Page MenuHomePhabricator

Stop CommonsDelinker
Closed, InvalidPublic

Description

Look at https://bitbucket.org/magnusmanske/commons-delinquent/issues – maintainers are inactive since May, 2018. Three critical-level issues are pending without any reaction at all, including such with dollar signs that potentially can lead to exploit of the CommonsDelinker bot to wreck havoc. Please, stop the bot until appointment of more responsible maintainers.

Event Timeline

Restricted Application added a subscriber: Aklapper. · View Herald TranscriptSep 27 2018, 5:29 AM
revi moved this task from Incoming to Third-party software on the Commons board.
revi removed a subscriber: Tools.

Have you talked to Commons administrators and bureaucrats about this?

Not to Steinsplitter – we don’t communicate due to personal reasons. Other Wikimedia Commons guys AFAIK don’t support this software. Moreover, edits by CommonsDelinker threaten all Wikimedia, not Commons specifically.

If you're worried about edits causing a problem on other projects, Stewards are probably the right people to reach out to.

The $ issue just looks like regexes not being escaped properly.

Can’t “regexes not being escaped properly” be used—at very least—for injection of arbitrary data into the edit? As for Wikimedia stewards, how many of them have necessary access to the Toolforge platform? Of course, any of the stewards can globally lock the account of CommonsDelinker, but the bot software could be used—while running—for making harm in other ways.

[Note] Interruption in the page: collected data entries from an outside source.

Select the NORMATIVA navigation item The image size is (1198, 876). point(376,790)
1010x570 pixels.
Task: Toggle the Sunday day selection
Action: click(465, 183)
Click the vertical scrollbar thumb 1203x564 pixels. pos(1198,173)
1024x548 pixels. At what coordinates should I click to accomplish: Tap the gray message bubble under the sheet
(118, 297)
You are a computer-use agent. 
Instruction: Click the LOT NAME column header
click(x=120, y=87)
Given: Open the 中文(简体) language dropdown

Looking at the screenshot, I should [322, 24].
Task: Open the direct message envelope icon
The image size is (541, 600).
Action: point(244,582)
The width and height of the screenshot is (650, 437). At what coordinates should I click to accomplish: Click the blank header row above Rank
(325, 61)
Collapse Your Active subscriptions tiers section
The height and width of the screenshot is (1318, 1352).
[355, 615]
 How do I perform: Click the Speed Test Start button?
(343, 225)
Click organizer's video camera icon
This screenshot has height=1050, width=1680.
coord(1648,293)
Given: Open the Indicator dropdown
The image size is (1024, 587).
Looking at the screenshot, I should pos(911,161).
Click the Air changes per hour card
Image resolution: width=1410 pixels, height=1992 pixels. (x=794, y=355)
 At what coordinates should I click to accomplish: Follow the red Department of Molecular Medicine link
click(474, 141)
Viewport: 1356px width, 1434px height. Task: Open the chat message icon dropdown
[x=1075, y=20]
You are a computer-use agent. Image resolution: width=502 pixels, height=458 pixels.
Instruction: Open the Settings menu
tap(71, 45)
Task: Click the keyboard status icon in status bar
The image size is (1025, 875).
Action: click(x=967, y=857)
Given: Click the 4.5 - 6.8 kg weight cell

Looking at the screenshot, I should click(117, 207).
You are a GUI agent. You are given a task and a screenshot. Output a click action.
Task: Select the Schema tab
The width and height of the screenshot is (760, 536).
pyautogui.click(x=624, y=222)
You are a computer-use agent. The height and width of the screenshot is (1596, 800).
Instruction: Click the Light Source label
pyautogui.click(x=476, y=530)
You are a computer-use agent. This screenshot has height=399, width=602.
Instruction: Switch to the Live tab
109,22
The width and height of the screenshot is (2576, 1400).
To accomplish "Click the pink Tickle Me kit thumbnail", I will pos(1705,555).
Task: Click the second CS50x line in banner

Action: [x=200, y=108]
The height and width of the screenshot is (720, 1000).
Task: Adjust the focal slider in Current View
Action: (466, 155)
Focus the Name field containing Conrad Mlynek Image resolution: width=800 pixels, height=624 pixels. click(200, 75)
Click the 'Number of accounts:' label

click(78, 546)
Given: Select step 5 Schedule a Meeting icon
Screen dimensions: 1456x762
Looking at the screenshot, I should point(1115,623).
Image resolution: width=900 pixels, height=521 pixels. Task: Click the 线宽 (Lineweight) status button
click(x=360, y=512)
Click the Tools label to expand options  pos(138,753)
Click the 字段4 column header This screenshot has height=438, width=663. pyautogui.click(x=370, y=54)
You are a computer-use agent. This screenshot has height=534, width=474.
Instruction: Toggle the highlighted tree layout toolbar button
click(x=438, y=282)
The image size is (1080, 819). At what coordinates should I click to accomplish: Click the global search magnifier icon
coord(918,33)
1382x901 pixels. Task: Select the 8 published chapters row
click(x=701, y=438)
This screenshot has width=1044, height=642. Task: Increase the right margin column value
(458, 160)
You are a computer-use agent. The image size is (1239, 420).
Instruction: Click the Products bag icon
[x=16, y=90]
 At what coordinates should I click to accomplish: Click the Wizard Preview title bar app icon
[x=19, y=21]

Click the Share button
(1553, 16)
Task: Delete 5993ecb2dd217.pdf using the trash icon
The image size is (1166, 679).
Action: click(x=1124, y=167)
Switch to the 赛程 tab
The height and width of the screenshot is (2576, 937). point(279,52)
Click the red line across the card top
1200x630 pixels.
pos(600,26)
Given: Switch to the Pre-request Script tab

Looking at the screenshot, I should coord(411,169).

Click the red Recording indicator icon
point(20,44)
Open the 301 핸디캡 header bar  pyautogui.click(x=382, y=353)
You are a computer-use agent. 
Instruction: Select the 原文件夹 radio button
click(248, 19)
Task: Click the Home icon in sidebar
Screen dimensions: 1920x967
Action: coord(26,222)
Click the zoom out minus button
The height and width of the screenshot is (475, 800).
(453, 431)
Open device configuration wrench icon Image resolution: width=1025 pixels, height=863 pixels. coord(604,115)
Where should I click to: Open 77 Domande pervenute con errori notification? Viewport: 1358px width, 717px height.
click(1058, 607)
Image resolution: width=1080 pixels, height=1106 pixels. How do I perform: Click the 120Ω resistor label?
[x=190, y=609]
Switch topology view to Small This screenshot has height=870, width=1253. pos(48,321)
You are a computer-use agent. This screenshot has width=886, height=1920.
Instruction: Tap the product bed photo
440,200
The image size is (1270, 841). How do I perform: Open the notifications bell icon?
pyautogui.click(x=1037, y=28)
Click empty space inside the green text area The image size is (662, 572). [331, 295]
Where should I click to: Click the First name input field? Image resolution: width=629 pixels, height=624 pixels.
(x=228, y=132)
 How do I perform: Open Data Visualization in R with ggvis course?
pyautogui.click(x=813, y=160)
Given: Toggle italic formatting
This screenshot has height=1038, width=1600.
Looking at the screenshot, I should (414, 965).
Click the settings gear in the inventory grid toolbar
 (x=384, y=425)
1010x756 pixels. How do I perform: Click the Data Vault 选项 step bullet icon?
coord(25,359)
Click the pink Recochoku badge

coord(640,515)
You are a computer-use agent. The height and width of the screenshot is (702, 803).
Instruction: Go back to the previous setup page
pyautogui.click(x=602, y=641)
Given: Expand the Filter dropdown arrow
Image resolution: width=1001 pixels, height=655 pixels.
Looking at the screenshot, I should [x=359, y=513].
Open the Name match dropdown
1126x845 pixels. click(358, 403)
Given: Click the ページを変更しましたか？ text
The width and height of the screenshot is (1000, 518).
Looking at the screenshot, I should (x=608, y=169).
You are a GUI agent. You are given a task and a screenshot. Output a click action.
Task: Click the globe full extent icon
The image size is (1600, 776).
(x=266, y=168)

If CommonsDelinker edits are problematic on Wikidata, can’t it just be blocked there until the bugs are fixed?

Hi,

First of all: Thanks for reporting the issue and sorry for the late reply - i am actually busy with other stuff!

The reported issues seems to be a regex replacement issue, which was caused while $ can be used to parse the matched pattern. I cannot reproduce a injection of evil code.

Unfortunately, i have no time to fix all the bugs reported on Bitbucked because Delinker is not my main project (and as far i know Magnus is busy with other stuff as well).

Patches to fix existing bugs are very welcome :-).

Urbanecm added a subscriber: Urbanecm.EditedSep 28 2018, 11:56 AM

Okay. A bot which is _mostly useful_ and makes 1 bad edit out of 1000 useful is proposed to be globally stopped. No program can be working in all cases, under all circumstances. All programs have its own edge cases causing incorrect behaviour.

In another words, I have no problem with stopping the bot globally, provided you (@Incnis_Mrsi) will perform the work of the bot manually with LESS percentage of said incorrect behaviour (to be honest, I have never noticed such a bug in the bot's work in Czech Wikipedia). Otherwise I must oppose it.

PS: I think the maintainers of the bot are volunteers, just as most of others bot-owners. They really cannot spend each day with maintaining bots, they gotta to eat something ;). Maybe if you have enough money to cover enough technicans, all the bots and tools and whatever will work 1000% better, as the technicans would have more time they can spend on the bots ;).

Of course, it isn’t my job to make bot edits manually. Nor anybody here should hire professional engineers at own expense, and Ī̲’m astonished that such sophistry is encouraged here. At the end, Ī̲ could manage such software myself, but it is full of PHP. Nowadays an Internet dweller may have impression that half of the world is coding PHP – can’t the Wikimedia Labs community co-opt some of these guys for this task?

MaxSem added a subscriber: MaxSem.Sep 29 2018, 6:54 AM

Sure - do you want to help finding developers? ;) Anyway, if particular communities don't like this bot they can always block it. If too many communities are affected, stewards can lock the account globally. As far as I can see here is not the bug tracker for this software - do we need to keep this ticket open?

JJMC89 closed this task as Invalid.Sep 29 2018, 6:56 AM
JJMC89 added a subscriber: JJMC89.

Stopping the bot is out of scope for Phabricator. Bugs for this bot are not tracked in Phabricator.